# I've been hacked?



## ncvet007 (Jan 28, 2011)

I have an Incredible 2. Today a friend got a text message from my phone and responded to it. The problem is, I didn't send it. When I looked at the details, it was a SMS sent at a time I wasn't even using the phone. It did, however, ask a question about the topic we were texting about several weeks ago. It was like a follow up question supposedly from me. Did somebody hack my phone? What do I do about it?
Thanks in advance.


----------



## spatha (Jun 20, 2011)

Are you sure it wasn't just a delayed text from your previous converstation? I know i've sent texts that didn't show up for days or weeks. 

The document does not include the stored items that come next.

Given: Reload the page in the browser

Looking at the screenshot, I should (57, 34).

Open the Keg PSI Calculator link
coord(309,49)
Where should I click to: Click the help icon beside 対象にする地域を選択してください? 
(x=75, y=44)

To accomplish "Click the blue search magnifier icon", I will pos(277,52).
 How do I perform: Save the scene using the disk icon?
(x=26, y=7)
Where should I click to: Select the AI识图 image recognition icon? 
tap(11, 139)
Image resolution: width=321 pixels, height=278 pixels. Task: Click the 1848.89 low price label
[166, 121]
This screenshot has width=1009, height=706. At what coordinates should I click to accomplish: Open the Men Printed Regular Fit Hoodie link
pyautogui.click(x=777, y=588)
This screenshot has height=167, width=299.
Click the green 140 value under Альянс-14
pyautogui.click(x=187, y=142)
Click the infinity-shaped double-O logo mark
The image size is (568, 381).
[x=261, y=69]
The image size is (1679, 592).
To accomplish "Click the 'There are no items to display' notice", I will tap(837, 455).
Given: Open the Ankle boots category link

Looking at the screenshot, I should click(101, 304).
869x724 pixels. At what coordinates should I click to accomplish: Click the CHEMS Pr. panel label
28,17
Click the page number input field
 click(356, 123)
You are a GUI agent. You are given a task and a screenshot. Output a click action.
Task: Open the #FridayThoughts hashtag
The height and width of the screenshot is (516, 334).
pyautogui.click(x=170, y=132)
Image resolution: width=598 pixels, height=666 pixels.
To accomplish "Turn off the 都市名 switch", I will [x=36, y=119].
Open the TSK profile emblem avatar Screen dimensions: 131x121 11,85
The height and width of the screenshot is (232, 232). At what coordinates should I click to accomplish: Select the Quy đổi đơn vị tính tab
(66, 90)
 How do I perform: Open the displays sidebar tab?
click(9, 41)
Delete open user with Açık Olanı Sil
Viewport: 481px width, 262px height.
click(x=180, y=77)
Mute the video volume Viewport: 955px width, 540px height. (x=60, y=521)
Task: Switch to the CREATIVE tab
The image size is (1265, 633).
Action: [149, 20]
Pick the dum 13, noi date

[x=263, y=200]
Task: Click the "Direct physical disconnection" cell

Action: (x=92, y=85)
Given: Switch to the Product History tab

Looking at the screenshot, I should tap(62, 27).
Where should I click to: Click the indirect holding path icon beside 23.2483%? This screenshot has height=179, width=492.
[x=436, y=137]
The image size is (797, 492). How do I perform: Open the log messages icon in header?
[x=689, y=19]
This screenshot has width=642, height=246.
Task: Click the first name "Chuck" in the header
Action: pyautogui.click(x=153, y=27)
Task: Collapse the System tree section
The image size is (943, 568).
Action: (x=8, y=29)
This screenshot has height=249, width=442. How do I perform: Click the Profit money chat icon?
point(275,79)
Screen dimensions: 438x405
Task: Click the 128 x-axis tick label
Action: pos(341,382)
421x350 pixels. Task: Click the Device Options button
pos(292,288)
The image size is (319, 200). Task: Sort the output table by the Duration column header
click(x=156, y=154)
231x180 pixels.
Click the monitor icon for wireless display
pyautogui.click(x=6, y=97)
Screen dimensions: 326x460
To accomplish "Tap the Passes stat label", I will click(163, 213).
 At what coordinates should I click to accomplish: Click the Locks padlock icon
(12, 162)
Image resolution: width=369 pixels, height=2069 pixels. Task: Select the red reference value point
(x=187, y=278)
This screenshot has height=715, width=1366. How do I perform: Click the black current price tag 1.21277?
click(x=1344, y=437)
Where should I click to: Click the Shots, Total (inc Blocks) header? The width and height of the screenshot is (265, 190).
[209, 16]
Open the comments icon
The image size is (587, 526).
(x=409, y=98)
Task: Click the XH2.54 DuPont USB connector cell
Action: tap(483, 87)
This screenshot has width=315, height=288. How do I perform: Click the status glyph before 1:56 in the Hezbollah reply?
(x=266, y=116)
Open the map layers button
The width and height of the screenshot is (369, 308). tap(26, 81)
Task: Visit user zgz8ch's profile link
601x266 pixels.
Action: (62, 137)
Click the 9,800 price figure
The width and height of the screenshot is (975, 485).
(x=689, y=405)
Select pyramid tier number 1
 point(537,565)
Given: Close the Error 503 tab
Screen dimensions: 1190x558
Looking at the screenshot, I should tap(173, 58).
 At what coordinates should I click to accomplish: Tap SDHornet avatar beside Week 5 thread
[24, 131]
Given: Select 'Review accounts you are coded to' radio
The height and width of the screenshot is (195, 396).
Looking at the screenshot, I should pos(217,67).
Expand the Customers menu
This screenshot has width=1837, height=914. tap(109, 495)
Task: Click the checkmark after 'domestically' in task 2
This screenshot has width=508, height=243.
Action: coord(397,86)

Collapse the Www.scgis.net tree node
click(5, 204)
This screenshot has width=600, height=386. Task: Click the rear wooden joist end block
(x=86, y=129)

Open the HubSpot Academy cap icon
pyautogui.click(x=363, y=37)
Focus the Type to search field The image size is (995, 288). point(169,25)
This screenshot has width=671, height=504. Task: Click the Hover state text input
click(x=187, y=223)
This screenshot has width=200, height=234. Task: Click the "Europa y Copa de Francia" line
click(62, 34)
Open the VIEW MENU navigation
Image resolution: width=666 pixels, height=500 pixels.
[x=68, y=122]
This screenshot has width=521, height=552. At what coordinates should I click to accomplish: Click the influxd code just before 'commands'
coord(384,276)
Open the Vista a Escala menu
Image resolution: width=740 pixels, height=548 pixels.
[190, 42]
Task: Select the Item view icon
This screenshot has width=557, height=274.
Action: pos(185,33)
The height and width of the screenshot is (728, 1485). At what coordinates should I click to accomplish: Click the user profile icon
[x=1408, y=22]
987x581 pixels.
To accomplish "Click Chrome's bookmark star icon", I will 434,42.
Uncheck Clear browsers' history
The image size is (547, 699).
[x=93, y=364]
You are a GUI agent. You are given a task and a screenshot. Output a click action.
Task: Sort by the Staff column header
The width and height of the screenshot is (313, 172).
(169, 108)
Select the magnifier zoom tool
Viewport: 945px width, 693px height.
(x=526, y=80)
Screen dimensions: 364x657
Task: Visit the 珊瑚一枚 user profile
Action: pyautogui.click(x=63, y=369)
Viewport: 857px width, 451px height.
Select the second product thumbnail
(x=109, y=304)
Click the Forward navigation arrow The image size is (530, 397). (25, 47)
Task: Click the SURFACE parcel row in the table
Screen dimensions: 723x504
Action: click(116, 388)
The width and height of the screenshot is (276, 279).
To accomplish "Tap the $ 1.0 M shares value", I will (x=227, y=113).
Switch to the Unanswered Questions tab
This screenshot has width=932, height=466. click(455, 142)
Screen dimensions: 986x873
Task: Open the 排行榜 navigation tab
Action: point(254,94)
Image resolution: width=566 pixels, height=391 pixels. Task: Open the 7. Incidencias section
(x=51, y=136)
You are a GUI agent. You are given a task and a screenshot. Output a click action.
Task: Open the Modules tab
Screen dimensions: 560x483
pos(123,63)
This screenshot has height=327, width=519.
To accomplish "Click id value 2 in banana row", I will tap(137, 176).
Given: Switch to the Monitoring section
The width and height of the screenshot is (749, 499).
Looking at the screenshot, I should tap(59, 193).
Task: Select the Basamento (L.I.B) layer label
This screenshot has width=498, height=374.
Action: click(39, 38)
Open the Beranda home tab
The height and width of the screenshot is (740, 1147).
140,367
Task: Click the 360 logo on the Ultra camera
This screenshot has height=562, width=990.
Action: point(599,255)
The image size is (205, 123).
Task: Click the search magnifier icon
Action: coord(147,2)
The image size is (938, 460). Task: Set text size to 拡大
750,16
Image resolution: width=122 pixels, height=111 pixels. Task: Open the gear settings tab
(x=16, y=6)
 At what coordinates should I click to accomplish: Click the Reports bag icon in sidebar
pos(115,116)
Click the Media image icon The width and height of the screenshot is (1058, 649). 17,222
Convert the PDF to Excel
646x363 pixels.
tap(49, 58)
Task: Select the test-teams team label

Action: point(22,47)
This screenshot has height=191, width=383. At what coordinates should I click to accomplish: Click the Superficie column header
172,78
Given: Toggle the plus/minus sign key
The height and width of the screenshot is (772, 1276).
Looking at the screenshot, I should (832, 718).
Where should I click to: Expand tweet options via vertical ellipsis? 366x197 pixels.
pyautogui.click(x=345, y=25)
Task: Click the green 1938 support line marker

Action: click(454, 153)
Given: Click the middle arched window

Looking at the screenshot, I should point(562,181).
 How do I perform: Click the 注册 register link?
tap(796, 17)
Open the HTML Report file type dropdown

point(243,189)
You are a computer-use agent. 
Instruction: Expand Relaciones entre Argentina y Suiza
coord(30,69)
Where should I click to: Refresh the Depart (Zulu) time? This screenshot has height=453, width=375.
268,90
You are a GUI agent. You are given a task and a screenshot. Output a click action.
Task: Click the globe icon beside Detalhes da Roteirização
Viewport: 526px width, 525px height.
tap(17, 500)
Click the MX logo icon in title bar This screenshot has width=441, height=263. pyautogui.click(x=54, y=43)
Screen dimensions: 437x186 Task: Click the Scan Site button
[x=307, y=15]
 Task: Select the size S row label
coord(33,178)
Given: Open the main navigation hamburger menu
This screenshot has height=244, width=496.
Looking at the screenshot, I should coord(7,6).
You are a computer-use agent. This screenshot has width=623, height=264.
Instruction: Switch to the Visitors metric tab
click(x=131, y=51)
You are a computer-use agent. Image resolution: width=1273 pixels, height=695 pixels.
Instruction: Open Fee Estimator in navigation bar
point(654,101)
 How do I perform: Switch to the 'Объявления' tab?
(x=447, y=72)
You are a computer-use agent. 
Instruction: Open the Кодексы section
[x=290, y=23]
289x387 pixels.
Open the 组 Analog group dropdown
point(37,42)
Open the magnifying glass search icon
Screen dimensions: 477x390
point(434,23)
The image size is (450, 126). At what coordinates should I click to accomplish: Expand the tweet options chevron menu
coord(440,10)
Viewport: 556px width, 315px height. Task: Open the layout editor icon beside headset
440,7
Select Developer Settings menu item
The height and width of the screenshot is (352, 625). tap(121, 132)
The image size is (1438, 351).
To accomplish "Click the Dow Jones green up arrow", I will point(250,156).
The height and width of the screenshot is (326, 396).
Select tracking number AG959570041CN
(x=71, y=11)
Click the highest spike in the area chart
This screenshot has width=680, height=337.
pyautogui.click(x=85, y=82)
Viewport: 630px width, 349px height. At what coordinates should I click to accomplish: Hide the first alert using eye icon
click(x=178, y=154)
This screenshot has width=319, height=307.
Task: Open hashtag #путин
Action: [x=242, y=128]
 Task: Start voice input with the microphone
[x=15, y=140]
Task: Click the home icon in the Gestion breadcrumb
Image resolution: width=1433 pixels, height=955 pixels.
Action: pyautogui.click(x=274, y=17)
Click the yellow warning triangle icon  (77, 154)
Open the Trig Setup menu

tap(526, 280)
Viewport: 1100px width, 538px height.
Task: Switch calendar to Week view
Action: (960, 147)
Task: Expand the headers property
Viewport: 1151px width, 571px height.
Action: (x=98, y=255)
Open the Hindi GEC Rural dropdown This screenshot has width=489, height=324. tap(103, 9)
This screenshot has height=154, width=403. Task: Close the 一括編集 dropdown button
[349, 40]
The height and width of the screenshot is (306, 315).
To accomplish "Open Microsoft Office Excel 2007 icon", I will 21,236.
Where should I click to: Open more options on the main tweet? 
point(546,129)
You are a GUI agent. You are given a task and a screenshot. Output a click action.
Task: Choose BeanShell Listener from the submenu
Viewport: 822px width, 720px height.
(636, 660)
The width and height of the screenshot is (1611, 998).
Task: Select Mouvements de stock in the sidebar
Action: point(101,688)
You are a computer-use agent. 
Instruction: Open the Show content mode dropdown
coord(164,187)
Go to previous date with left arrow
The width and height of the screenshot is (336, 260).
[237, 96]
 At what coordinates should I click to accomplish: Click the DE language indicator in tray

If that's definitely not the case. Do you have an Anti-Virus app installed? I use Avast, it's free on the market. If you've installed any new apps lately, they're the most likely culprit.


----------



## JPLamb (Jan 27, 2005)

look in your messages and see if that message is listed, as spatha said it is more than likely to be a text that either got lost in the system or the system didnot think it had delivered it so resent it.


----------



## ncvet007 (Jan 28, 2011)

Sorry to respond late but I was out of reach for a while. I think it was a message sent a long time ago. I had another friend say he has one sent weeks after it should have already been sent. 
Thanks.


----------